Psalm 80:1-7
Isaiah 66:7-11
Luke 13:31-35
The cry goes out “Restore us O God, make your face shine upon us that we may be saved.”
How often we hear the complaint “If God is so good, why doesn’t he do something about the evil that exists in our world? Why doesn’t he save us?” To many it seems that God is either impotent or simply indifferent to our torn and bleeding world. Isaiah gives us a different picture of God, that of midwife. Using the image of childbirth, he states that God is able to bring about the birth even before the labor pains begin. “Do I bring to the point of birth and not deliver”? Any woman giving birth knows that at the end it is impossible not to push the baby out. It’s an impossible time to close the womb! The Midwife will deliver the baby. In Isaiah what God wants to do is give birth to salvation and restoration for the Jews after their period of exile. He states that Israel will nurse at the breast. It will be delivered. Nothing can stop it. God is not impotent to do what he has promised; instead he is able to deliver with skill and immediacy. For us, Paul states that “He who has begun a good work in you will bring it to completion.”

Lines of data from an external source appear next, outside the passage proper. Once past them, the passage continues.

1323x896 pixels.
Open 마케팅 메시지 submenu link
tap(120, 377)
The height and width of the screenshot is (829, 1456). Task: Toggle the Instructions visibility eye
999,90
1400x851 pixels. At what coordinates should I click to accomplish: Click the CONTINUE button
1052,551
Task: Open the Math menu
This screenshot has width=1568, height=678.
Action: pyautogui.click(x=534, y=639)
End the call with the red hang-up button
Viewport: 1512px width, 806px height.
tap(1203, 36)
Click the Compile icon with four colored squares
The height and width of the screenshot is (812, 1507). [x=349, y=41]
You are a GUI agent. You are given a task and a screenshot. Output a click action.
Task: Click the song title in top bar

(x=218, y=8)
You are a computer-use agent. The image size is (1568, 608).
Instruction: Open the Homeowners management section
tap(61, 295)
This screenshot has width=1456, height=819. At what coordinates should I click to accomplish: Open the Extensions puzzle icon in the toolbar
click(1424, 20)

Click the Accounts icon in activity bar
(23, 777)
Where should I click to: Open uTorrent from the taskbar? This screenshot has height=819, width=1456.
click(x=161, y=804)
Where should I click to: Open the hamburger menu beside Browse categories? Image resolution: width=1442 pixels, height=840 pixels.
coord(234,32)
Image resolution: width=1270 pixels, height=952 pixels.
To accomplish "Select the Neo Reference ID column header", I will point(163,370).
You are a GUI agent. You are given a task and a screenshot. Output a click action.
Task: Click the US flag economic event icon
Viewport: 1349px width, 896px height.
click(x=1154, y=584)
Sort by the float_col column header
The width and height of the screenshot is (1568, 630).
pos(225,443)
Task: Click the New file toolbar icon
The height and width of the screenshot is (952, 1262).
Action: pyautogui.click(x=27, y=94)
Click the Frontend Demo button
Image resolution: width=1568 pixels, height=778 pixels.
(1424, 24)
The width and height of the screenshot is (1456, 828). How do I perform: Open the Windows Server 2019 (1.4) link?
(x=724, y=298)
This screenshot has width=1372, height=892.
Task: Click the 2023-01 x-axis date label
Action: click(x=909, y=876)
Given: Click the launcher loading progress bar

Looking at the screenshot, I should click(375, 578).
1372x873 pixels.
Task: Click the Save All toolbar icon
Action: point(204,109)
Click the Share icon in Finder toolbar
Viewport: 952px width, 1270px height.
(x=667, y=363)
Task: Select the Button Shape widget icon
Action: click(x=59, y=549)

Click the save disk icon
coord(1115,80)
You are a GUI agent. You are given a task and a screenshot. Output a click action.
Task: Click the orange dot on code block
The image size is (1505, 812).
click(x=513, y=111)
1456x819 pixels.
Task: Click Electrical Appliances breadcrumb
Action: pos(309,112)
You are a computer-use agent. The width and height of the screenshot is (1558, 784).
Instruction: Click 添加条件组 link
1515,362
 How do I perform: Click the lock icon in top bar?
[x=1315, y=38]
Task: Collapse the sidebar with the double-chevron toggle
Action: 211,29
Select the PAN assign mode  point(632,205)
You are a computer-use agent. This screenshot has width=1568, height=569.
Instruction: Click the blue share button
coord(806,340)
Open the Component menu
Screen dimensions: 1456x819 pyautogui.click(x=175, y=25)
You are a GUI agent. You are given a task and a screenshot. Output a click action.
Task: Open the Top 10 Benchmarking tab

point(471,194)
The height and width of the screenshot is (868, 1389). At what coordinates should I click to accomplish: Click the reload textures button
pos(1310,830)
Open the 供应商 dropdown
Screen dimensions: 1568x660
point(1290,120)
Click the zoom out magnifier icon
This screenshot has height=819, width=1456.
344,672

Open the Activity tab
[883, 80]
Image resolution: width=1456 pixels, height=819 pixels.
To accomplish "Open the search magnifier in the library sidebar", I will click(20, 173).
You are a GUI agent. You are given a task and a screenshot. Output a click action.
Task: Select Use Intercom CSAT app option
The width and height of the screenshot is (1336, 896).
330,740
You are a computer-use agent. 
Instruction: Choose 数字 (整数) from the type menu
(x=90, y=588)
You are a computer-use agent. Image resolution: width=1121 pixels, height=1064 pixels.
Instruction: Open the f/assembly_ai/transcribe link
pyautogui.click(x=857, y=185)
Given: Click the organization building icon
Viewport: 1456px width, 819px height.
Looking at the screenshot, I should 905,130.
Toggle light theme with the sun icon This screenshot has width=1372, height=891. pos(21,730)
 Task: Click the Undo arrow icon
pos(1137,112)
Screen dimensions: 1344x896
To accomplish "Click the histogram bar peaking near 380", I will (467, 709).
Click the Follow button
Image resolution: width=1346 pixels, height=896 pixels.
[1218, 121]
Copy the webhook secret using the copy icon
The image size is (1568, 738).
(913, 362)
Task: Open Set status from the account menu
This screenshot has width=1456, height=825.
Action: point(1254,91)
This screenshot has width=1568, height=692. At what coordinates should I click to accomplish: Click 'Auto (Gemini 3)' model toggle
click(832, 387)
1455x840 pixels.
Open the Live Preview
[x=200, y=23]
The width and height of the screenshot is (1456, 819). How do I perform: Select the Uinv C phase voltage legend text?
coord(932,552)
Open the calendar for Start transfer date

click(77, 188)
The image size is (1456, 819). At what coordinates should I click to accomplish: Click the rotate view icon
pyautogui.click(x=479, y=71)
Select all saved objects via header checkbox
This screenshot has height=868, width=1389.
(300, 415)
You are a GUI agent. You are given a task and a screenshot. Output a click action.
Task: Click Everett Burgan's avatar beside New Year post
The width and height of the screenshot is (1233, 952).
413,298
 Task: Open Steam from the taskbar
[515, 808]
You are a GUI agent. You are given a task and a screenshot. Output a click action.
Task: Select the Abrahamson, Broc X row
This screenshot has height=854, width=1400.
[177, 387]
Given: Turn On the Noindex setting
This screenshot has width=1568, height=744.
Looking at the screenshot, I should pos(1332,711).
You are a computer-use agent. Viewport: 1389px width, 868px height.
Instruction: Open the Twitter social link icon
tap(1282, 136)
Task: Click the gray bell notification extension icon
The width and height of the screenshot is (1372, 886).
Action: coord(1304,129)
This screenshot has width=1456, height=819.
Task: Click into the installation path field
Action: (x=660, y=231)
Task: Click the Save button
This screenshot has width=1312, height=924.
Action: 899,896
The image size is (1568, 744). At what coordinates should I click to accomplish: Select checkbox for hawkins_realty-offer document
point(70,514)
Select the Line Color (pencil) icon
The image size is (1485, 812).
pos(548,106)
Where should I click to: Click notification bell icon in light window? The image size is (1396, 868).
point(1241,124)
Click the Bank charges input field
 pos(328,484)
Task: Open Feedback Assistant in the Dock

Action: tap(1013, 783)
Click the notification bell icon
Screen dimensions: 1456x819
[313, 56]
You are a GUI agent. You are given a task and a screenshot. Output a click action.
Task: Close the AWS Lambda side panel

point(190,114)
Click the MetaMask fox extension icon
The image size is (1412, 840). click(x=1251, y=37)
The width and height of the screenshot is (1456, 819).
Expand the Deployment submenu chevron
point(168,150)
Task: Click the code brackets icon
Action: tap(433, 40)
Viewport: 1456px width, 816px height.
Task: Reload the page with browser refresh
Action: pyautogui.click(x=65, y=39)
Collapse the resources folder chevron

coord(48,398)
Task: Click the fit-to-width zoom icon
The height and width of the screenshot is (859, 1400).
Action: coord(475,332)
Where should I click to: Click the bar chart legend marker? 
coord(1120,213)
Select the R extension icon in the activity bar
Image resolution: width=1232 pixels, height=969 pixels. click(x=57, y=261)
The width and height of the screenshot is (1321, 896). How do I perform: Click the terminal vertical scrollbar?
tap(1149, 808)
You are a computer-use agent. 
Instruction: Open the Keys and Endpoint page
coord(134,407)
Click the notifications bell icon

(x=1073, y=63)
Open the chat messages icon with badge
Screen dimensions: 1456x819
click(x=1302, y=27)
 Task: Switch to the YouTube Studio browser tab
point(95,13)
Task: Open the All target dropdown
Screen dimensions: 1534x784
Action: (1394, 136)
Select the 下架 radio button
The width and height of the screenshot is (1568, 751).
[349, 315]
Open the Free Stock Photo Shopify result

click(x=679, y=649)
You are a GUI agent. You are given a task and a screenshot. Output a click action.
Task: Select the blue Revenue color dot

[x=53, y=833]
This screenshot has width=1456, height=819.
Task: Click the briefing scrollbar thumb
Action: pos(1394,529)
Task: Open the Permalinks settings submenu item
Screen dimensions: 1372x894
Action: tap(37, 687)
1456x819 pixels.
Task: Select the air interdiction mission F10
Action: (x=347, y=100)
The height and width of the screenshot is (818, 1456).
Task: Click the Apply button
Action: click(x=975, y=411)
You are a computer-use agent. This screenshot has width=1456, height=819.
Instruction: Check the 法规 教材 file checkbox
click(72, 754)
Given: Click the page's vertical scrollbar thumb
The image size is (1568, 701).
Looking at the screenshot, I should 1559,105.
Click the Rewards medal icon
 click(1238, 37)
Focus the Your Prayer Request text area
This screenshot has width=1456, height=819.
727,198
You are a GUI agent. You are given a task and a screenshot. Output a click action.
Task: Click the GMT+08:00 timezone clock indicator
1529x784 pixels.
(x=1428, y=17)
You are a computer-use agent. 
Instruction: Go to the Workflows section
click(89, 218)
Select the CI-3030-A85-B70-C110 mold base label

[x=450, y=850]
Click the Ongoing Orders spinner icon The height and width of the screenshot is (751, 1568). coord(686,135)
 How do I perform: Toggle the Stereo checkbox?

So what’s the problem? If God wants to save and is powerful enough to do so, then why doesn’t he? The answer is that he has and that he will. Throughout the prophets we have been reading of God’s promise of coming salvation. This advent season we have been “waiting.” Our passages have declared “He is coming to save.” The imagery is fulfilled in a baby born in a manger wrapped in swaddling clothes. Salvation has come. As Jesus journeys around the countryside he tells his listeners about the salvation that God has birthed. He tells Nicodemus that he must be birthed into this salvation. On his last trip to Jerusalem Jesus sits outside its gate and laments “How I wanted to gather you like a mother hen gathers her chicks but you would not.” Herein lies the problem. Not that God refuses to save but that the endangered have rejected his way of salvation. And we today are no different. We moan and groan about the mess and fear for our future but refuse to accept the gift offered. We are like the Jews who wanted this salvation to look different; certainly not like a baby born in humble surroundings, or a dusty itinerant preacher, and especially not a criminal on a cross. And we want a salvation that doesn’t require anything from us, certainly not righteous kingdom living! No matter how we feel about it, God has put his plan into action. The conception has occurred at Bethlehem and the pregnancy is advancing. The time of delivery will arrive. He longs for us to be the beneficiaries. He weeps when we refuse. He announces over and over that the culmination of his plan is near, Jesus will return to bring all things under his rule. He will defeat all enemies and take those who believe in him to the place he has prepared for them; a place free of evil, pain, and suffering; a place of beauty and creativity, a place filled with song. All will be well. The question arises: Have you received the salvation that the Lord has given, or do you resist hoping for another way?